Set task >>
Pick up the forum thread on John 5:26 below where it stops and write the next part.

Passage shown >>

# John 5:26 "For as the Father has life in himself, so he has granted the Son also...."



## Pergamum (Mar 24, 2015)

> John 5:26; “For as the Father has life in himself, so he has granted the Son also to have life in himself”



I am looking for all the info I can find on this verse. How does it pertain to the Trinity, the Son's co-eternal and co-equal status to the Father, the ontological versus economic Trinity, the eternal generation of the Son.

Richard Muller wrote this abut the "Persons" of the Trinity:



> A divine person, then, can be identified as “an incommunicable subsistence of the divine essence,” granting that the divine essence is possessed in common by the three persons, while the persons represent incommunicable characteristics: Father, Son, and Spirit are God, but the Father is not the Son, the Son not the Spirit, and so forth. The essence is one, the persons several:
> 
> thus, essence is absolute, person relative: the persons of the Son and Spirit have an origin, the essence does not. Person generates and is generated: essence neither generates nor is generated.(Wendelin,Christianae theologiae libri duo, I.ii.2 (2).)
> 
> ...



However, I don't understand Muller's phrase above: "...the persons of the Son and Spirit have an origin..." What does he mean by "origin?" And why did the Father need to "grant" the Son anything in light of their co-eternal ontological natures?

How do you address this verse in sermons?


----------



## Ask Mr. Religion (Mar 24, 2015)

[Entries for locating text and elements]
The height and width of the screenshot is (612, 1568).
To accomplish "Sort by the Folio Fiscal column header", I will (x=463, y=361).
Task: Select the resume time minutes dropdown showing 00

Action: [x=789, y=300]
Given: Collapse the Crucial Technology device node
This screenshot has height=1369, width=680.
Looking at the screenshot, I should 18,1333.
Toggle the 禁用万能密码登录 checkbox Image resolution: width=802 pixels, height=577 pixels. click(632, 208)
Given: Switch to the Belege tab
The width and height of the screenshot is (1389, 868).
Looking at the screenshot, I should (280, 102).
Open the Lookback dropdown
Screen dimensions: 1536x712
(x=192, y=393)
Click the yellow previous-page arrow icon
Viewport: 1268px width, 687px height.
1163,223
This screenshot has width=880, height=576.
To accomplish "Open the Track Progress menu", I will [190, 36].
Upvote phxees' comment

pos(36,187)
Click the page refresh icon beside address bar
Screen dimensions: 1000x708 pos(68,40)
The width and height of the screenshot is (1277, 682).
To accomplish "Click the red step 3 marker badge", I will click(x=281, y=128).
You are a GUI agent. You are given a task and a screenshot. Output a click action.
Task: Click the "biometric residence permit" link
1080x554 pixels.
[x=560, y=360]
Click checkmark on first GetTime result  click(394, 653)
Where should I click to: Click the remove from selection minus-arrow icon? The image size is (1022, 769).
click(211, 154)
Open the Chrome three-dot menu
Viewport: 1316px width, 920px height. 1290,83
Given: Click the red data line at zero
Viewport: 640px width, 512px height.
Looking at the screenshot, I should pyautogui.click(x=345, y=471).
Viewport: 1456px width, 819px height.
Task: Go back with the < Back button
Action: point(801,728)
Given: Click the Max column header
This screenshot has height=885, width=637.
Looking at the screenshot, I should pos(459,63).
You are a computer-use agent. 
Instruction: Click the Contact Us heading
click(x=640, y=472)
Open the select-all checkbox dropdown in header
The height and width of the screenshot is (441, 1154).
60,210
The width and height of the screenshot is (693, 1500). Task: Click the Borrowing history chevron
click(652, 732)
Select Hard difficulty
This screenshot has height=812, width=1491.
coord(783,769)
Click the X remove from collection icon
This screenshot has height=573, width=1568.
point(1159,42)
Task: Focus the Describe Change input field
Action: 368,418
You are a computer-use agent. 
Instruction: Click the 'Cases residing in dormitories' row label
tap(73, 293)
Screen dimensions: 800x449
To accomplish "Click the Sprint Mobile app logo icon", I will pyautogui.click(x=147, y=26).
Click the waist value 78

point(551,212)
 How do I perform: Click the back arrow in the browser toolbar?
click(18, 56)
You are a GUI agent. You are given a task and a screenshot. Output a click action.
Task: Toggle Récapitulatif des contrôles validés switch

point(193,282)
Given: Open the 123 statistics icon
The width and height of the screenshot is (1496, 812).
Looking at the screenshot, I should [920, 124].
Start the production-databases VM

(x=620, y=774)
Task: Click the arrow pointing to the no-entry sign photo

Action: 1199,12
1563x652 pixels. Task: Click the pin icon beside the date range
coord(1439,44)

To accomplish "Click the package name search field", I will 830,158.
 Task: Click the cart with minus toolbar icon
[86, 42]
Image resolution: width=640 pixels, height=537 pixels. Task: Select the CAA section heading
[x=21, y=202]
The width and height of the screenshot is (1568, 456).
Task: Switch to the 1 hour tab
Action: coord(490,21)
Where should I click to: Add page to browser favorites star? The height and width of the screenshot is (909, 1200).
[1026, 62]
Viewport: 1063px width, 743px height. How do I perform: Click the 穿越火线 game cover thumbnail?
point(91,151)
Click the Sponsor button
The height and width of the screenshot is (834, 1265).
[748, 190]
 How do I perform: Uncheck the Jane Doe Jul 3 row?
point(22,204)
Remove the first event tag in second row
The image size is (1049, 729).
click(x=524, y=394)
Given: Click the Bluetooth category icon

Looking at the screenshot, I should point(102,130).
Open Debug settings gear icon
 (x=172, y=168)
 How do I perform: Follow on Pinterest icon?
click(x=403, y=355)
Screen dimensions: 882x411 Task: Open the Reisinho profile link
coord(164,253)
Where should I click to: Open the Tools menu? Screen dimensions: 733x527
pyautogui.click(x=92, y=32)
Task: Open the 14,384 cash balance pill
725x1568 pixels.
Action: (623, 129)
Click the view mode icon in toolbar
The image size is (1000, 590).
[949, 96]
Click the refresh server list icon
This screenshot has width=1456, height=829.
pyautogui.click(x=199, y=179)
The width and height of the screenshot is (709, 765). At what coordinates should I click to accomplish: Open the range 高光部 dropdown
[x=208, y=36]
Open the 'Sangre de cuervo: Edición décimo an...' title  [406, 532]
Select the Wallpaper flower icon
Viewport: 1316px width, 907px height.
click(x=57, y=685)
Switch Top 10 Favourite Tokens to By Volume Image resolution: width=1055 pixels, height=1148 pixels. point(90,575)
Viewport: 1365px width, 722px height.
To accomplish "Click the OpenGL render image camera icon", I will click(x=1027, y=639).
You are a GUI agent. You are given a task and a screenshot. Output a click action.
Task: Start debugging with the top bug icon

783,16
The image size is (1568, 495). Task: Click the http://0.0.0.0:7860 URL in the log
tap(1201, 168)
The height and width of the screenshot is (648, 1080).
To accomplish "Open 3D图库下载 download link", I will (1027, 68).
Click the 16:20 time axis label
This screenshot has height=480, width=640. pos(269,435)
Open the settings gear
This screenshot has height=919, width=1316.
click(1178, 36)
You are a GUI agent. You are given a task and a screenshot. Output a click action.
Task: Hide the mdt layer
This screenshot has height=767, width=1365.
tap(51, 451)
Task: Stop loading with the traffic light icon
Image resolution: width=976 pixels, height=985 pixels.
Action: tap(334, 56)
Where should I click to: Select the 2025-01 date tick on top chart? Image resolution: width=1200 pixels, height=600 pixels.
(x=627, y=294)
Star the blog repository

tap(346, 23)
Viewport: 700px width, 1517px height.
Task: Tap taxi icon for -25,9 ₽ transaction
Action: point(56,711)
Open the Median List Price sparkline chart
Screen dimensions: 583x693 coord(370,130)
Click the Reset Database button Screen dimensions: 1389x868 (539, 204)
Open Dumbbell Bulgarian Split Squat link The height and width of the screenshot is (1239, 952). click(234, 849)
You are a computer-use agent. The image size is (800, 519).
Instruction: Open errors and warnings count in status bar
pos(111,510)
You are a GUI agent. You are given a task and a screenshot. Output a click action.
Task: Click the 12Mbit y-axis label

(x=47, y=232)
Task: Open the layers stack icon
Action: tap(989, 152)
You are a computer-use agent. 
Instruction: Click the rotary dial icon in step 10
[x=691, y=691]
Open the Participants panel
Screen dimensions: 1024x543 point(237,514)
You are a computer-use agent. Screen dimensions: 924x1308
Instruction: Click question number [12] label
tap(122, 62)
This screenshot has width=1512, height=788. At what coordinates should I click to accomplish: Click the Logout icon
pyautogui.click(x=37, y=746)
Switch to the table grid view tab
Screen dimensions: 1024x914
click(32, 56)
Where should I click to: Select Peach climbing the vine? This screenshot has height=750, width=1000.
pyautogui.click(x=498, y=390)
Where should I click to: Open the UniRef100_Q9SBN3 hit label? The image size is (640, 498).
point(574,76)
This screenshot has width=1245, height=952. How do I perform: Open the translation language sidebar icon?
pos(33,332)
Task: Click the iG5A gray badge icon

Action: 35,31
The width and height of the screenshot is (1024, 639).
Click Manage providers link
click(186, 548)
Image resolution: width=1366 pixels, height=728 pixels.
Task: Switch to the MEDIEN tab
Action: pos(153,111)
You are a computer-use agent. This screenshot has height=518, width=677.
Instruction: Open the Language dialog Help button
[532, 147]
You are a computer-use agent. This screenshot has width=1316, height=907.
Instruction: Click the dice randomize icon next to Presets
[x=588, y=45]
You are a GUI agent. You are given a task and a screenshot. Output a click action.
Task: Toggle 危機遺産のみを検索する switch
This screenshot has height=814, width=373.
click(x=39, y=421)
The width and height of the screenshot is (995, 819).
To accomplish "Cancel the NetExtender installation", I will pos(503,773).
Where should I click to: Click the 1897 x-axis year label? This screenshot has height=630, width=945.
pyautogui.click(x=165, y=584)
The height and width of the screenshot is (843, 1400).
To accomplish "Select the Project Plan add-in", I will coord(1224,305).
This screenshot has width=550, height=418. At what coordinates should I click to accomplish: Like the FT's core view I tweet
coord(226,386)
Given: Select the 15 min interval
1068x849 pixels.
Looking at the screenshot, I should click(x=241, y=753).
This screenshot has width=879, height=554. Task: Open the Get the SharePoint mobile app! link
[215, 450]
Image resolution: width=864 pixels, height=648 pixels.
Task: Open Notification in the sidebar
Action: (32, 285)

Answer >>
"Origin" relates to: "They are distinct, however, *in origin*, in order, and in manner of operation, *inasmuch* as the *Father is from himself* _(a se_), the *Son from the Father*, and the *Spirit from the Father and the Son*; the Father is first, the Son second, and the Spirit third in order; and in internal operation, the Father acts _a se_, the Son from the Father, and the Spirit from the Son and the Father. (Wendelin, _Christianae theologiae libri duo_, I.ii.2 (3).)"


Ontology speaks to the nature of being and not to the distinctive properties of the Persons of the Godhead. It is a poor analogy but just as men and women are equal ontologically, that is they are human beings, they each have distinctions of their personal properties (WLC #9-11).


----------



## Peairtach (Mar 24, 2015)

Christ is surely talking about the Theanthropos in His Mediatorial capacity. 



> And he has given him authority to execute judgment, because he is the Son of Man.(v27)


----------



## Cymro (Mar 24, 2015)

Dr Reymond has 2 pages (325-6 ) on the subject, Turretin has references in a number of places( volume 3) Godet also less
fully on the verse, Berkoff has P 93-95 on the eternal generation of the son, also Hutcheson in his commentary deals with the verse. They all show the several proofs that Christ gives in response to the charge by the Jews that He made himself 
equal with God. Christ rather than reproving or denying developes His self testimony further. Equality of actions sprung from equality of nature.


----------



## Pergamum (Mar 30, 2015)

I am looking for more resources on this. Thanks. A very deep topic.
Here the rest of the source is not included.